Hadoop Distributed File System

Hadoop has two parts:

  • HDFS (Hadoop Distributed File System) – a robust file system written in Java that enables large data files to be distributed, stored and replicated across multiple nodes. Built-in scalability and reliability eliminate the need for expensive RAID storage.
  • MapReduce – a framework for mapping and distributing computational processing across nodes in the cluster (or a large server farm), and then collecting and combining the results to provide analytics results.

As compute became more and more demanding, MapReduce faded in glory. HDFS on the other hand, has withstood the test of time. The most disruptive part about HDFS is the cost of storage. Cost of storage in a traditional EDW system like Teradata/Netzza/Oracle can be anything between $10,000 to $60,000 per TB. HDFS storage cost is anything between $100-$300/TB. This is a 100 times difference, and it is disruptive.
+++
- [What is required] Extend the overview of the Hadoop Distributed File System above with a few sentences that pick up right after its last line.

(Target pointing data)
+++
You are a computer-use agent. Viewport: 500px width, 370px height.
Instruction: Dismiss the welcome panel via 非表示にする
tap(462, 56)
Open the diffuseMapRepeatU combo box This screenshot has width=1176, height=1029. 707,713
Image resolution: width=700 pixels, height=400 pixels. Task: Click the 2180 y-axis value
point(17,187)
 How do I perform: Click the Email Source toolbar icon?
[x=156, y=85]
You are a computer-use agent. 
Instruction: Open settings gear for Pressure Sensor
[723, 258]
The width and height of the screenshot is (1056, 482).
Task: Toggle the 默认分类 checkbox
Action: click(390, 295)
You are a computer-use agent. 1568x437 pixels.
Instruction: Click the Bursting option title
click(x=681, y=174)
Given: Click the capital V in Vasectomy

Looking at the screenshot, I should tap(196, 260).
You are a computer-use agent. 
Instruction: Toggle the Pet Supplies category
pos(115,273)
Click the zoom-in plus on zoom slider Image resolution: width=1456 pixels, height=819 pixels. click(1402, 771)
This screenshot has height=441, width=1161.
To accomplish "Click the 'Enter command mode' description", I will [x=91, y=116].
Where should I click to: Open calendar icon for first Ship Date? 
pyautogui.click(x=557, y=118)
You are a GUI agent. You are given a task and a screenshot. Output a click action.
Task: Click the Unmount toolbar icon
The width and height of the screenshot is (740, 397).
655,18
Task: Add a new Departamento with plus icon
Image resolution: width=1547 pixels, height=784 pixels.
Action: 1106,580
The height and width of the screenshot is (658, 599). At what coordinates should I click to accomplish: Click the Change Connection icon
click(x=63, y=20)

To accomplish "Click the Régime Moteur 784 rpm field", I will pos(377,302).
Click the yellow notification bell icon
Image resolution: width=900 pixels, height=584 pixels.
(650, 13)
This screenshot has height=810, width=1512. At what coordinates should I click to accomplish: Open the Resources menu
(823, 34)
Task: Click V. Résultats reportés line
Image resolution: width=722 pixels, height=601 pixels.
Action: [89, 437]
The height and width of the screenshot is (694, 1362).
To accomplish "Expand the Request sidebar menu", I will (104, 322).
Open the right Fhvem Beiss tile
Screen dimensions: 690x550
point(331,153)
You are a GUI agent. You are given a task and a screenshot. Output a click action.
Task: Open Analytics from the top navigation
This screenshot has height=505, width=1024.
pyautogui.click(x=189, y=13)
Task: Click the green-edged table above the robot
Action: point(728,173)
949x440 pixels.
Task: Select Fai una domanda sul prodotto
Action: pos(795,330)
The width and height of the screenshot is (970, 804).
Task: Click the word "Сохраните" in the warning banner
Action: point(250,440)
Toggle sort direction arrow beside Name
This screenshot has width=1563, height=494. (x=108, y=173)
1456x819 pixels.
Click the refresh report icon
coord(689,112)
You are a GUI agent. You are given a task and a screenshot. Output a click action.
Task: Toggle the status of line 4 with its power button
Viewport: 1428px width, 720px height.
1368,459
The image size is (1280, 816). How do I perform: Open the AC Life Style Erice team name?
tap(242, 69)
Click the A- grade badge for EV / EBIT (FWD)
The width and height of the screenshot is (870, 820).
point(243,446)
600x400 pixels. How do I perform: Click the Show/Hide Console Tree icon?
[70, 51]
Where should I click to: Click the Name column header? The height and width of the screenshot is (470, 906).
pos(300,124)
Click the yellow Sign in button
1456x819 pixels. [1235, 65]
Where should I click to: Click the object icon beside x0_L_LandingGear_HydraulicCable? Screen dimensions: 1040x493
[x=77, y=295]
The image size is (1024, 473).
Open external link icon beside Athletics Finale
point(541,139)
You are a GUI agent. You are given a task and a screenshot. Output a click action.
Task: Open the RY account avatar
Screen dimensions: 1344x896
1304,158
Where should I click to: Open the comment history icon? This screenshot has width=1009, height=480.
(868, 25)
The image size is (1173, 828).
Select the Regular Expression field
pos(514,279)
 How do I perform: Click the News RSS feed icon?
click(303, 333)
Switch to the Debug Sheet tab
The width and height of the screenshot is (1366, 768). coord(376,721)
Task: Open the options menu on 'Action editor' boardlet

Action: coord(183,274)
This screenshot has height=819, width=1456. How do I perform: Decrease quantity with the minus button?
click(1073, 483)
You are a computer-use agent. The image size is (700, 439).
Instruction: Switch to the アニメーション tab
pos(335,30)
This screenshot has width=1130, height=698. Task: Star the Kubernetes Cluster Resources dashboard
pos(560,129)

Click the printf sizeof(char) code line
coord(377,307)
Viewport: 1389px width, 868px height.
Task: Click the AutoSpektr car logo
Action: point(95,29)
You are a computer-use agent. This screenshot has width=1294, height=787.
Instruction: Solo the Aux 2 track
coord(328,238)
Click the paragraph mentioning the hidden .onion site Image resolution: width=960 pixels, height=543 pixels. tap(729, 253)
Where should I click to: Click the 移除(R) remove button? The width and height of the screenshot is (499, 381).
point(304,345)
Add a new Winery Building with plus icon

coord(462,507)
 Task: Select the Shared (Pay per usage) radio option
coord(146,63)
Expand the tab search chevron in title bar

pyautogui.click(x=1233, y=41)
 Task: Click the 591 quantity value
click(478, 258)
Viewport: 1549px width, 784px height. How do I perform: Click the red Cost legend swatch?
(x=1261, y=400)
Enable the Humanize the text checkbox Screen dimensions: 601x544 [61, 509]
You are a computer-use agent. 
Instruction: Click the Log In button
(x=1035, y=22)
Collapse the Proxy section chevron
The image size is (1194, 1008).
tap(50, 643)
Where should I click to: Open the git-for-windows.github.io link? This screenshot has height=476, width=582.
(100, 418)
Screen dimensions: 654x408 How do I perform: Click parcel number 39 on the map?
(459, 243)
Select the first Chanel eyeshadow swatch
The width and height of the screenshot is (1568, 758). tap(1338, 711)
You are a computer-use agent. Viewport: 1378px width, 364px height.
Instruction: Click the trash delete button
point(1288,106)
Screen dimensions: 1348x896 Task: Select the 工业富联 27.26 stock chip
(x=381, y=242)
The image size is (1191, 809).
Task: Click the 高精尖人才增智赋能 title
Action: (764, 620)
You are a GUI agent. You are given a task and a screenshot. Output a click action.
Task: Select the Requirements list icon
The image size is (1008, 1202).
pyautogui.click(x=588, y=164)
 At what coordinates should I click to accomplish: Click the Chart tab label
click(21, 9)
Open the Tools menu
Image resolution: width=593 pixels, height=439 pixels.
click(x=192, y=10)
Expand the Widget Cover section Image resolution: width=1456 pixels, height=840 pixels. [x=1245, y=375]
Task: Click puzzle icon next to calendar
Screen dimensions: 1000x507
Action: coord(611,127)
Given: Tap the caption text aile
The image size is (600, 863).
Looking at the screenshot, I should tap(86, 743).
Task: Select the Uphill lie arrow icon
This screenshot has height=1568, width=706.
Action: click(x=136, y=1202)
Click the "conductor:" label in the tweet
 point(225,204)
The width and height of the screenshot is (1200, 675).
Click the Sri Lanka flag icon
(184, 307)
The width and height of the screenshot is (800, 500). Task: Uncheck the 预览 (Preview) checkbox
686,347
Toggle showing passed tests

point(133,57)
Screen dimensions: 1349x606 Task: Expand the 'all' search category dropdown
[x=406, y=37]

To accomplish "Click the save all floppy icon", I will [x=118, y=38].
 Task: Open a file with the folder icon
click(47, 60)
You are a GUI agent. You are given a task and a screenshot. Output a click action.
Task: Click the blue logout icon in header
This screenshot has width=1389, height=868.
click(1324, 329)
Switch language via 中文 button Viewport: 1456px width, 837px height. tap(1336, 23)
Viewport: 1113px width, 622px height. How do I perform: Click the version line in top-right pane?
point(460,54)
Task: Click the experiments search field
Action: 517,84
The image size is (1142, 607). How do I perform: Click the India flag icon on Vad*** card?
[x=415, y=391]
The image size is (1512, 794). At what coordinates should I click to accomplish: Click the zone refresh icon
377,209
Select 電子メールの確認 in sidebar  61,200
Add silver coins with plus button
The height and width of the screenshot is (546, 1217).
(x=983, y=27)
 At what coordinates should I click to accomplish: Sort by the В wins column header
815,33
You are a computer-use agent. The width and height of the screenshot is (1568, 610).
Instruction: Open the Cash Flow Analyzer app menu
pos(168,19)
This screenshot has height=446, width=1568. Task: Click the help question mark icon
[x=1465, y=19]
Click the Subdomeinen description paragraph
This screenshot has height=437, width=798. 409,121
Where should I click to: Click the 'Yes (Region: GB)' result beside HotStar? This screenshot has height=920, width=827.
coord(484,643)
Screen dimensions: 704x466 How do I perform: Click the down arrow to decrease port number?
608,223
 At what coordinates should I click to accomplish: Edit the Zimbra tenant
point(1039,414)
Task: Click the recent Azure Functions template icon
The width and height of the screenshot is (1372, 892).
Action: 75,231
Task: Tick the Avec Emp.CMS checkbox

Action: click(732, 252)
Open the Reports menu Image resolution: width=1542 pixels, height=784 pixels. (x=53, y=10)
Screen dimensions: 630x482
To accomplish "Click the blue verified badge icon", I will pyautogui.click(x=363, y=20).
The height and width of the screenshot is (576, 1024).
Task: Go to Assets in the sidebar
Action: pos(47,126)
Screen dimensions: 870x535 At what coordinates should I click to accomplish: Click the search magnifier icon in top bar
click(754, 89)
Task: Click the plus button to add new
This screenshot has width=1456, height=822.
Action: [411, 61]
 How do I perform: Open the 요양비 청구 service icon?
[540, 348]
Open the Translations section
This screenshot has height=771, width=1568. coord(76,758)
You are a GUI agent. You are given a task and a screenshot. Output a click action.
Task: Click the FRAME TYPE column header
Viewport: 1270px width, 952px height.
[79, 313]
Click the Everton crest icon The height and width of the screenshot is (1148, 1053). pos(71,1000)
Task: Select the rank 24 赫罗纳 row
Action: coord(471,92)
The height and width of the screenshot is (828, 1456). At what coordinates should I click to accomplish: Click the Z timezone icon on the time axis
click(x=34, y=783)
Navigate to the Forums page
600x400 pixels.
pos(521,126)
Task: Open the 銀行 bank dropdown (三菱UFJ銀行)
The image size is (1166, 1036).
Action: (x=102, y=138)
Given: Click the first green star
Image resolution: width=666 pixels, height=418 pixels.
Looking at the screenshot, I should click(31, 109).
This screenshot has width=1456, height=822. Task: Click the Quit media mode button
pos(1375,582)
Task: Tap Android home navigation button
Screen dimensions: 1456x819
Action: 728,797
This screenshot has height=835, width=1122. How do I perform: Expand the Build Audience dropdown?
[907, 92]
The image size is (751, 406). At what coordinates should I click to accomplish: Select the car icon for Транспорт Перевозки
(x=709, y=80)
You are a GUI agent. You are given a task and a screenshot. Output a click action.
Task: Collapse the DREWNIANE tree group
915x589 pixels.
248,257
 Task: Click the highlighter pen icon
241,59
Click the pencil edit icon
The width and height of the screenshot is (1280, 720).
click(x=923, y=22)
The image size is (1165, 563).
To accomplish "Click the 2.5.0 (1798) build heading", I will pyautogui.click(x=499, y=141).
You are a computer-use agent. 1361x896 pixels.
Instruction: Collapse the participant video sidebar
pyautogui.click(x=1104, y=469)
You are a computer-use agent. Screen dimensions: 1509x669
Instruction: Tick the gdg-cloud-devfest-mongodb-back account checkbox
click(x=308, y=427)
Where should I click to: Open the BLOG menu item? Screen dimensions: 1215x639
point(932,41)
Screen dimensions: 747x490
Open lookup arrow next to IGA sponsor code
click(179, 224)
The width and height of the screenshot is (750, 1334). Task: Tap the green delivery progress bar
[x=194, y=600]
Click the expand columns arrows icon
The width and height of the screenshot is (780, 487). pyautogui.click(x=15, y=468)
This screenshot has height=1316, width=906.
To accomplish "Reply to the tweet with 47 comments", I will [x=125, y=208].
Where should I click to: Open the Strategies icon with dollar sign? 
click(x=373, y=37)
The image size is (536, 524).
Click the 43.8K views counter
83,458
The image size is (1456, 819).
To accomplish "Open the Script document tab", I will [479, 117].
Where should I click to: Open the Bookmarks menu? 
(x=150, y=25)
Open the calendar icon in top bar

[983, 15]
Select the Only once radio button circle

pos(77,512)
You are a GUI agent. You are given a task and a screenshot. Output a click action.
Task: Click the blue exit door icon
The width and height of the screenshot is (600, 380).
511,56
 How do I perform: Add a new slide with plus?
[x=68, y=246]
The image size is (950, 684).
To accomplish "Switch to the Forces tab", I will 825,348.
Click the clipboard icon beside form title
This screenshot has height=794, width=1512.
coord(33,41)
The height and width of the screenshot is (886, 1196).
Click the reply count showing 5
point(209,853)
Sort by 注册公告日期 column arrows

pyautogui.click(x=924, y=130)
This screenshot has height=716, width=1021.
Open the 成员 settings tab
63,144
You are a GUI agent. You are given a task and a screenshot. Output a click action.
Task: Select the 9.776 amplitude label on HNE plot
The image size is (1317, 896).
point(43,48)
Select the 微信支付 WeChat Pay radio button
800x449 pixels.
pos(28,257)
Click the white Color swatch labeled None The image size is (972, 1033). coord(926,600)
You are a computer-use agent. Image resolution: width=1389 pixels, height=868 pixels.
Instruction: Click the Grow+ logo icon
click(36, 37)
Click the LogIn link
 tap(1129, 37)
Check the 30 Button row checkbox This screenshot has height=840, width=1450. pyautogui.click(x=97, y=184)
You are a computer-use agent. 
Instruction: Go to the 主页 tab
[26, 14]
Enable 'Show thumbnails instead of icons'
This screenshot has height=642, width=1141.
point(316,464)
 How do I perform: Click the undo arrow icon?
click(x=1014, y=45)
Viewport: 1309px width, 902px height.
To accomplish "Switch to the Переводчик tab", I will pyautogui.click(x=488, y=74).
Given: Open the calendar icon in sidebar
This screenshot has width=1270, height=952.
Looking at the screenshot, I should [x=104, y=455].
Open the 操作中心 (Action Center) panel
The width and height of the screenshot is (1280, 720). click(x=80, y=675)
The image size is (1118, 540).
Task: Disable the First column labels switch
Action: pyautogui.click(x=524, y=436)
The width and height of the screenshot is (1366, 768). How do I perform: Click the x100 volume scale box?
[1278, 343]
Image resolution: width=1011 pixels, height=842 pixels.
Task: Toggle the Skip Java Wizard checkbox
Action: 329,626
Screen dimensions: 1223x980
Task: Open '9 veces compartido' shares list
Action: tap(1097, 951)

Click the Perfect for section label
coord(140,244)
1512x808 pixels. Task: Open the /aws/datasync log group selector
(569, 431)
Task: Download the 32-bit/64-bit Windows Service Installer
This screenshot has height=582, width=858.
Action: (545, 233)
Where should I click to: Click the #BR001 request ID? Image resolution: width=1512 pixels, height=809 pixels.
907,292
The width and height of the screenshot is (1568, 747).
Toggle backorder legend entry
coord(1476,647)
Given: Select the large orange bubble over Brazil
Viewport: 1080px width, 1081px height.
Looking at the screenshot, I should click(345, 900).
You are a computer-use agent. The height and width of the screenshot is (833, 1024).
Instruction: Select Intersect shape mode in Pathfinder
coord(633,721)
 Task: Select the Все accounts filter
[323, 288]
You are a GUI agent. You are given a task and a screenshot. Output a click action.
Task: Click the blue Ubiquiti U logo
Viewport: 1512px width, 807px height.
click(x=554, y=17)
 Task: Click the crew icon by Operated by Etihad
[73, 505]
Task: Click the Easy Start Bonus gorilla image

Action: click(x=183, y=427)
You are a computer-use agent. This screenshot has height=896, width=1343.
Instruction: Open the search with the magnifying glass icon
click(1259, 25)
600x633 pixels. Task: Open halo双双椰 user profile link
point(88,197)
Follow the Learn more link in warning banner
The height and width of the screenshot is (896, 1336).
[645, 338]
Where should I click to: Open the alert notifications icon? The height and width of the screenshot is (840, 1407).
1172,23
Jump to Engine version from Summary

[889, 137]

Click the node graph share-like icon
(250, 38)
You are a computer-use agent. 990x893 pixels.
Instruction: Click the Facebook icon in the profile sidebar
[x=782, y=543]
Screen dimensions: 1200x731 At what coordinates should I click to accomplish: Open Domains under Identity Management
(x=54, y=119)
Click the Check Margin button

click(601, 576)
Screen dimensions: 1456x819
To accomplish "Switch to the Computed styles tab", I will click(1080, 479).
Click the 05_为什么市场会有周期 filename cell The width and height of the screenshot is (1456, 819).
+++
- [Right answer]
If you see some blogs on the Internet, the numbers are much higher like this. I have used much smaller numbers as I am using the assumption that with time prices have come down and will keep coming down even for traditional EDWs.

The biggest cost savings in HDFS come from the use of commodity hardware + open source software. Any machine with some storage capacity and processing power is a good fit. Commodity does not mean desktop machines, though. They still have to be server class machines with typical configuration like this:

  • 24-48 GB Ram
  • 4-10 TB HD preferably on 2-4 spindles
  • 8-16 core processors
  • Gigabit Ethernet (preferably 10 gig)

In HDFS, a lot of premium features like following come bundled in:

  • NameNode High Availability (HA)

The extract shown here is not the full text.